Il midràsh evidentemente propone una più ampia e generale corrispondenza tra la famiglia ebraica, intesa come casa e considerata una sorta di “piccolo Santuario”, e il Santuario di Gerusalemme. La famiglia, nella sua intimità e nei suoi legami di affetto, realizza, almeno in una certa prospettiva, il vincolo di amore che il Santuario rappresentava emblematicamente e fattivamente legando Cielo e terra. La famiglia, inoltre, è anche il luogo dei sacrifici, ossia della volontaria cessione e limitazione di parte di sé, che viene offerta e consumata. Anche in questo vi è un parallelismo forte con il significato autenticamente religioso dei sacrifici offerti nel Santuario.
Se il Santuario poi, con le mense dei propri altari, rinviava a una dimensione anche “pubblica”, la mensa familiare rinvia a una dimensione “privata”, tuttavia fondamentale e fondativa del più ampio tessuto sociale generale. In questo senso l’ebraismo rigetta un’esistenza religiosa intimista e facilmente emotiva: si tratta di un’avventura familiare e di Popolo.

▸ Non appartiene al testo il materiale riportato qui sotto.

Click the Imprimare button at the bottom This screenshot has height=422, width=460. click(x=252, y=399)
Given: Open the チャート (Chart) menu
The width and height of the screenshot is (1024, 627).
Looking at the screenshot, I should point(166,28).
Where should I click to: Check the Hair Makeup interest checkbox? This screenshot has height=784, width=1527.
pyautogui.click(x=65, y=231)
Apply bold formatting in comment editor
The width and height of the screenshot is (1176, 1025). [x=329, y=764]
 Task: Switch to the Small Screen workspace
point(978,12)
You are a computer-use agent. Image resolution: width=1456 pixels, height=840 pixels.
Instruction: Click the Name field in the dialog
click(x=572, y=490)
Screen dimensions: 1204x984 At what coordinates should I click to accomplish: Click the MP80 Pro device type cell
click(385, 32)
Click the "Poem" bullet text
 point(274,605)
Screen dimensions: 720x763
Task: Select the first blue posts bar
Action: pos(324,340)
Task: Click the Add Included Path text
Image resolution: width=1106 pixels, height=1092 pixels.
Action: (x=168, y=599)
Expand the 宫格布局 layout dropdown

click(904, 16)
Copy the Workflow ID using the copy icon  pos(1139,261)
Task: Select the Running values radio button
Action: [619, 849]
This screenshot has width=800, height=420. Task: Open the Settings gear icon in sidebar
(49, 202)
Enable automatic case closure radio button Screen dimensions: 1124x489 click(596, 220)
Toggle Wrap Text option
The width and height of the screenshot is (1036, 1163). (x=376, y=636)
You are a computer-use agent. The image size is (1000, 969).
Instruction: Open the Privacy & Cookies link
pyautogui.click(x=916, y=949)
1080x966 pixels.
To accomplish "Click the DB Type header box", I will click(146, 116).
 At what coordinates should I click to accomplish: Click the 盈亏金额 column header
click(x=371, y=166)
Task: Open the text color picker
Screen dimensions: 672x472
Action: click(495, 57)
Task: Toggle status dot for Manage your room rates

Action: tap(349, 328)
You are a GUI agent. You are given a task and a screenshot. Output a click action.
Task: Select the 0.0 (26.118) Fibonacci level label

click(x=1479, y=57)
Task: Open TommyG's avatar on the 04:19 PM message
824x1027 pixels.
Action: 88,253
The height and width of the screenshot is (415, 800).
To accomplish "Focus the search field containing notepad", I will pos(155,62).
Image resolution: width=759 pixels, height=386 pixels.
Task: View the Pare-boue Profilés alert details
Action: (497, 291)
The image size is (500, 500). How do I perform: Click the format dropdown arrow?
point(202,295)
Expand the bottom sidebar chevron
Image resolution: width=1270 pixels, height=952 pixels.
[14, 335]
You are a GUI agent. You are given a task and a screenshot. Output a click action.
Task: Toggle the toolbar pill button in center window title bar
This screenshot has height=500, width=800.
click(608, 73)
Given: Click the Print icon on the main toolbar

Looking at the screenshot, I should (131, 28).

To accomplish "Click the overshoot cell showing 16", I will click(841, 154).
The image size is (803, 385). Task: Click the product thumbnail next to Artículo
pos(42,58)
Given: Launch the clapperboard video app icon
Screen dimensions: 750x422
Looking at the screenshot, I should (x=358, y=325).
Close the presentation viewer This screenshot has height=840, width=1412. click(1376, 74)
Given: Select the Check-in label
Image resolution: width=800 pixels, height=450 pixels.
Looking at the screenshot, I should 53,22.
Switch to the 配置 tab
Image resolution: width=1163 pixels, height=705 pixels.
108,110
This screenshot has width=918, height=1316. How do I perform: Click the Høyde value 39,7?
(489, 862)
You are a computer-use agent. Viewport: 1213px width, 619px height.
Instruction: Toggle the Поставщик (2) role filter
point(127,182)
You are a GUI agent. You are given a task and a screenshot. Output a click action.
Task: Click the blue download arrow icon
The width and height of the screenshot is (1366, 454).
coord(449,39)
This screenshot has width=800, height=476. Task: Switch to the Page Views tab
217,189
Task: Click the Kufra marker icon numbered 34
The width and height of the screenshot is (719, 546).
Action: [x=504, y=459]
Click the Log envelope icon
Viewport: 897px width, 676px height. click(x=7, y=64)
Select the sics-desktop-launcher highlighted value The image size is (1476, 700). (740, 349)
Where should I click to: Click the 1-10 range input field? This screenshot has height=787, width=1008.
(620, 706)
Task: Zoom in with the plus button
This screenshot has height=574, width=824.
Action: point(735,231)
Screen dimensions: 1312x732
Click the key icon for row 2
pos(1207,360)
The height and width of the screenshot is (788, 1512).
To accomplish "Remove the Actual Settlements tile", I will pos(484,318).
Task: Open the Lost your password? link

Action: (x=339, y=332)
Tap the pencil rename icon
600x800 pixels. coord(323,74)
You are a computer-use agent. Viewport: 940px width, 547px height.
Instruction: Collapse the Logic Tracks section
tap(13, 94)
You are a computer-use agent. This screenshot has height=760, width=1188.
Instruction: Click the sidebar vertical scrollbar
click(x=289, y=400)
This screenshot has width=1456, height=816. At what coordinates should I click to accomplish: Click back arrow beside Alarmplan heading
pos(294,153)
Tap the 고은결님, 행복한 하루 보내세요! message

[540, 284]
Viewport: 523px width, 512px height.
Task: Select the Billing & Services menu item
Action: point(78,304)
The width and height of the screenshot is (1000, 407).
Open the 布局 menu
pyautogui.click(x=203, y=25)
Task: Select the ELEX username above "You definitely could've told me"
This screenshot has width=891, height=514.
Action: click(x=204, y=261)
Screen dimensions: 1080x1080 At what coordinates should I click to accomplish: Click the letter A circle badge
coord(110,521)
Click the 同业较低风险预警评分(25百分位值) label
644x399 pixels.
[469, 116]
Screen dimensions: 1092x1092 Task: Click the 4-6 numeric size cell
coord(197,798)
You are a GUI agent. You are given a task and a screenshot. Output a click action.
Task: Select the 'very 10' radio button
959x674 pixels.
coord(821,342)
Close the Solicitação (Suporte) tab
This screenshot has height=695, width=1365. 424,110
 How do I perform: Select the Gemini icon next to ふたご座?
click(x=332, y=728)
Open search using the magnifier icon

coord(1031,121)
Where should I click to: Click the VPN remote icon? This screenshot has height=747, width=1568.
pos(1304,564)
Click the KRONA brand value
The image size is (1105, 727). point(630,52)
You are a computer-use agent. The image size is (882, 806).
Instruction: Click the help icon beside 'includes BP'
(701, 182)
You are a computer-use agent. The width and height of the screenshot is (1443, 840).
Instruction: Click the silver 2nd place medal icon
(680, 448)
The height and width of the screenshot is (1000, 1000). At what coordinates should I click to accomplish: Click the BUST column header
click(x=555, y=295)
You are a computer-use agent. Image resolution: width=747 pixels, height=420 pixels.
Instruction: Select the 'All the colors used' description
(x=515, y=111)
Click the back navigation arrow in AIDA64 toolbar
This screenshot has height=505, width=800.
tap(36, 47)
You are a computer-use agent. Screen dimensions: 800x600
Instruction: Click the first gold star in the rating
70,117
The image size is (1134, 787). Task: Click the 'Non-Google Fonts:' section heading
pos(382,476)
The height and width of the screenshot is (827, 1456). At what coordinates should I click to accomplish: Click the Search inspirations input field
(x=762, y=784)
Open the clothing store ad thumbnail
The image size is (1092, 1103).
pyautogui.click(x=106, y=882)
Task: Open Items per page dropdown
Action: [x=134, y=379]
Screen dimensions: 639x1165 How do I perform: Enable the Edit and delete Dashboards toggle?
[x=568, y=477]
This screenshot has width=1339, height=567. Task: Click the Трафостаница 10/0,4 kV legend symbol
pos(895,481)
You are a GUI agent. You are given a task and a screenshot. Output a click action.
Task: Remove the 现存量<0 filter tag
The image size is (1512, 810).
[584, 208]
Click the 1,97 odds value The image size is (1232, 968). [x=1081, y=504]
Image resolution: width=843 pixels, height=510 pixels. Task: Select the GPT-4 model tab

La mensa ebraica, al pari delle liturgie officiate nel Santuario, è, infine e soprattutto, normata da regole ben precise e dettagliate. Altrimenti, semplicemente, non sarebbe “ebraica”. La normativa afferente all’alimentazione kashèr (ossia “idonea” per gli ebrei) è molta e articolata, con un suo specifico carattere rituale e con una comprensione, ove possibile, della medesima rinviante unicamente a una prospettiva religiosa-rituale. Ci si può comunque interrogare sul significato (ta‘àm in ebraico, letteralmente “sapore”) di tale normativa. Le risposte sono molte. Una di queste è che, ovviamente, un corpus così stringente di norme in relazione all’alimentazione, che non può prescindere anche dall’aspetto della convivialità, crea ipso facto una “società” con dei caratteri propri. Al contempo, proprio per questo, crea una separazione.
L’intero esercizio della prassi religiosa dell’ebraismo, in moltissimi suoi ambiti, alterna “unione” di realtà diverse e “separazione”, universale e particolare, afflati universalistici e indispensabile costitutivo particolarismo. Perdere uno dei due momenti a discapito dell’altro – in quanto sopravvalutato o sottostimato – vuole dire non comprendere l’ebraismo per quello che è.